- Opening Delimiter -
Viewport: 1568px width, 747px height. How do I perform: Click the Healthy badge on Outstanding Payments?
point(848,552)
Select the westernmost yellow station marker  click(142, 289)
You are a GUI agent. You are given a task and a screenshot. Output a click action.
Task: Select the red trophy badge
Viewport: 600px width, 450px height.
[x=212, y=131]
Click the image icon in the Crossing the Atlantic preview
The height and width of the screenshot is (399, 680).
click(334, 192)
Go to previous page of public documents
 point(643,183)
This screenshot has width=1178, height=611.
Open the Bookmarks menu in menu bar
- Closing Delimiter -
- Opening Delimiter -
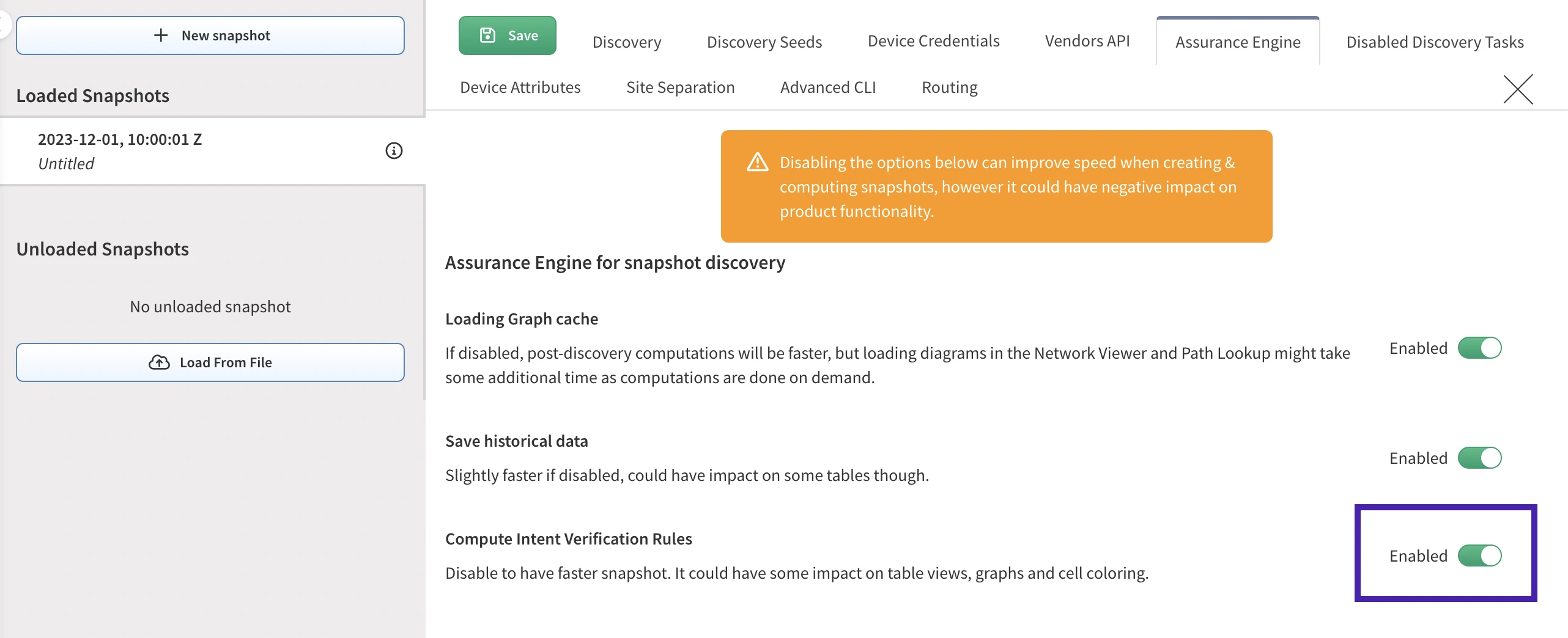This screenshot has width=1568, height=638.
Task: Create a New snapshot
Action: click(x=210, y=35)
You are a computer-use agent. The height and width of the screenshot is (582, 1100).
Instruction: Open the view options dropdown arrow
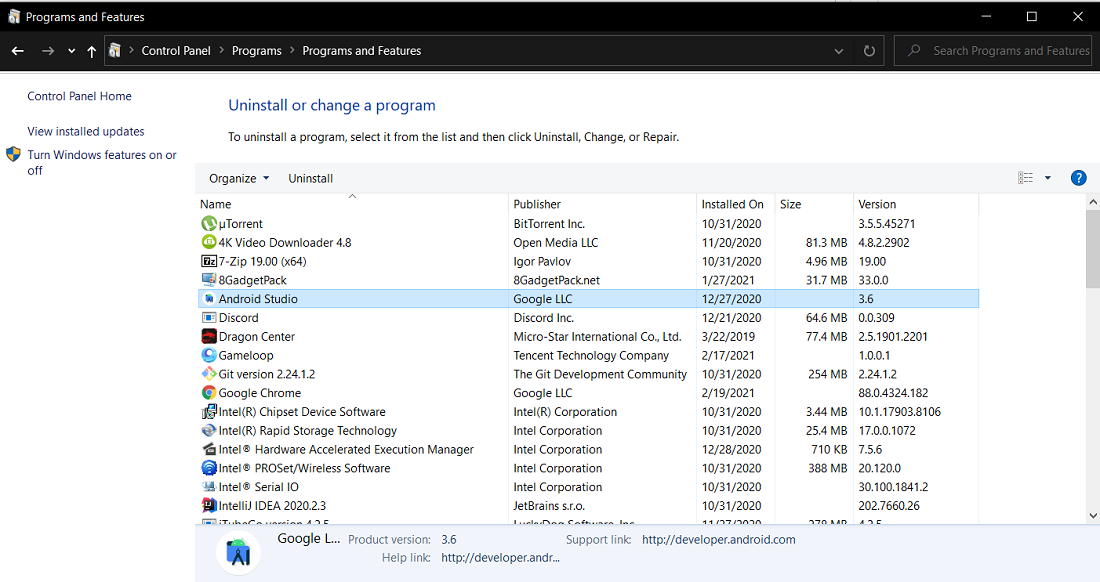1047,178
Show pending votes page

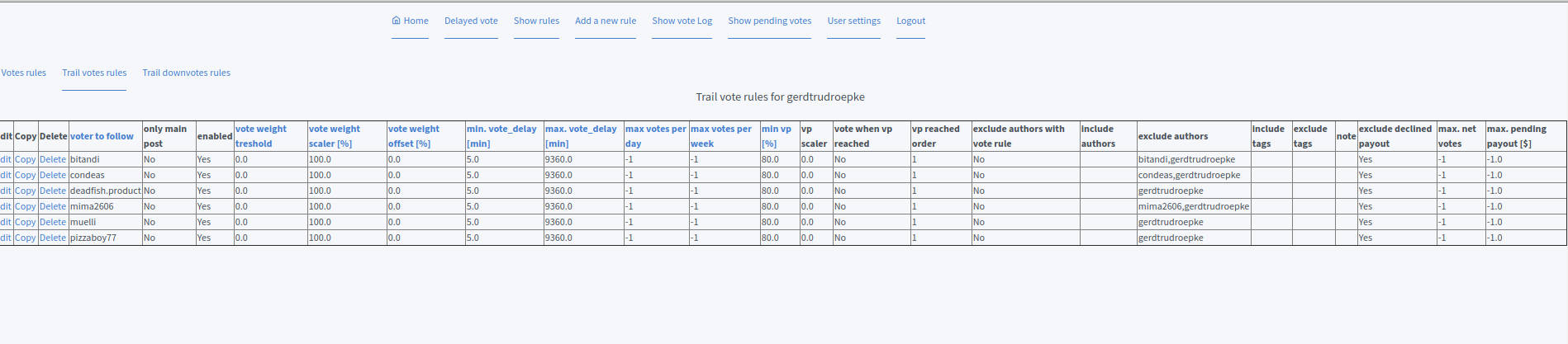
- Closing Delimiter -
- Opening Delimiter -
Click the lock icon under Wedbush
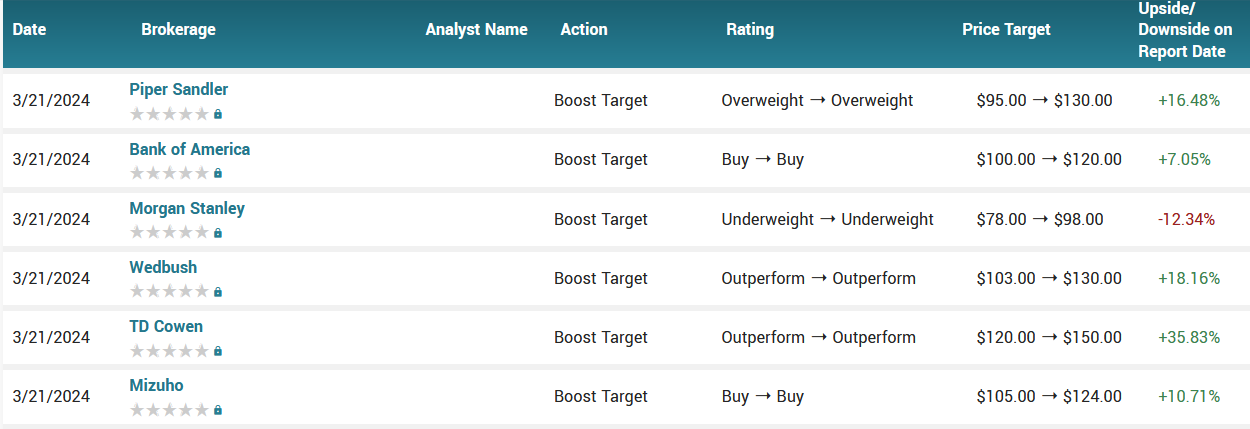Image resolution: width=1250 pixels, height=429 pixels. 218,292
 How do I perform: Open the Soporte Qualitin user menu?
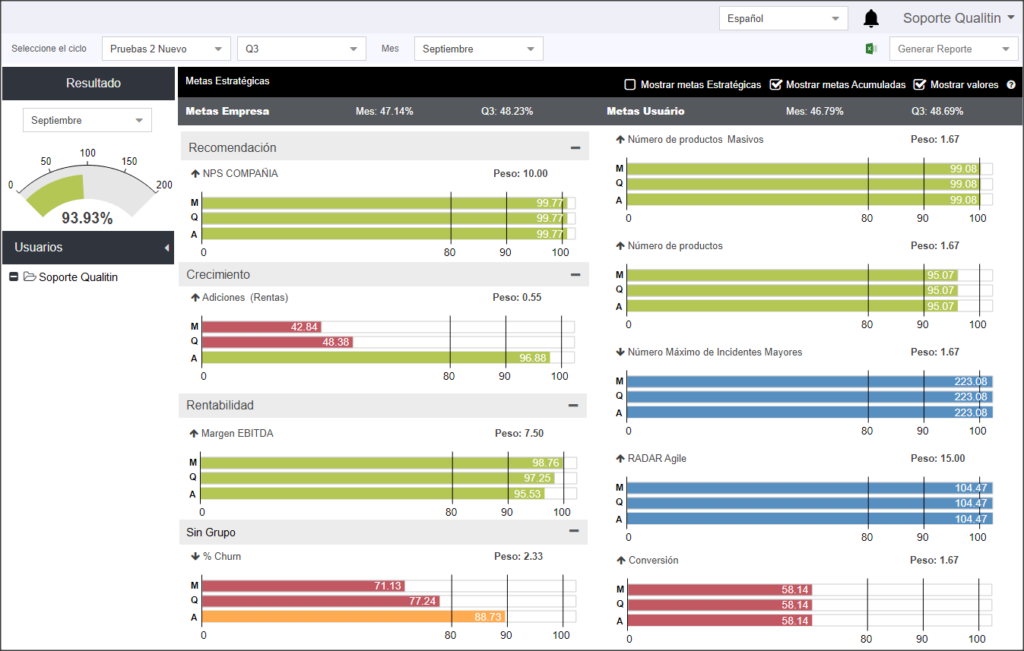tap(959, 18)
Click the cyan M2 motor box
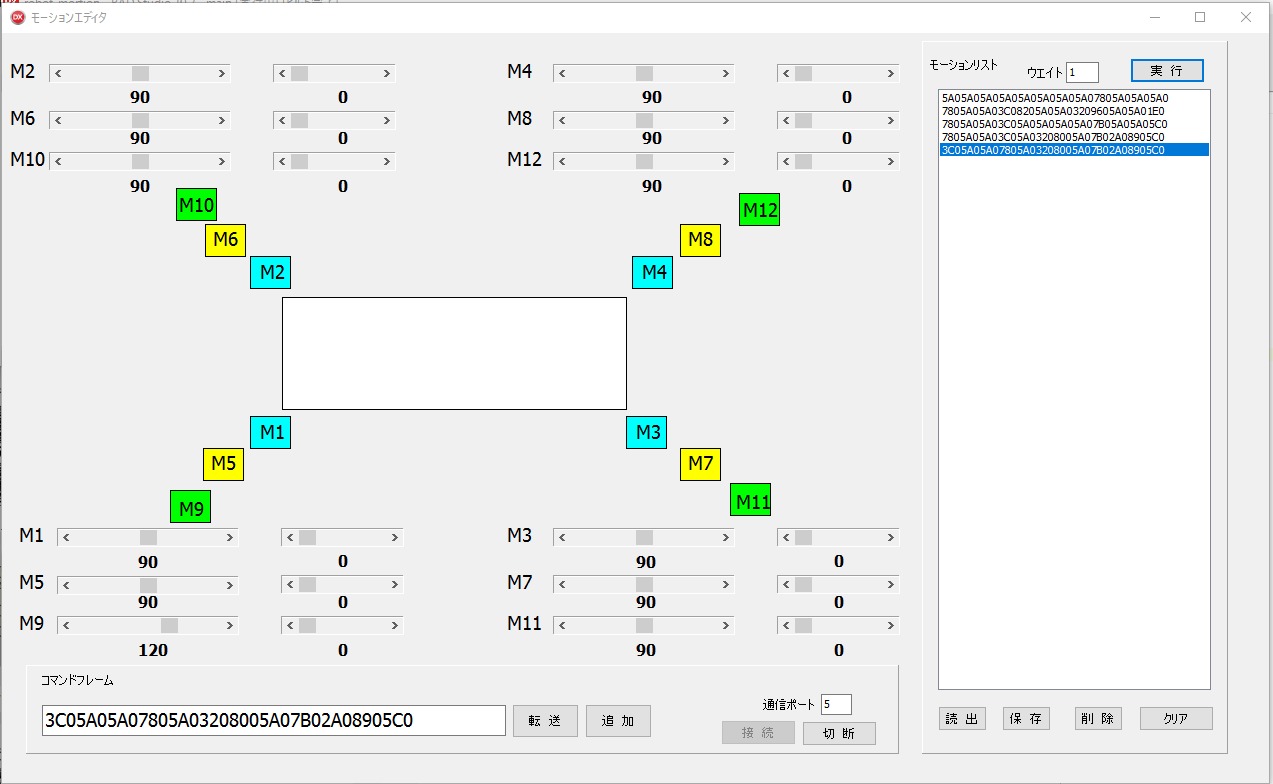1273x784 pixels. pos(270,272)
- Closing Delimiter -
### Directions for this task
Wherever a line in the entries holds "Select", copy that line.

### Response area
Select the westernmost yellow station marker  click(142, 289)
Task: Select the red trophy badge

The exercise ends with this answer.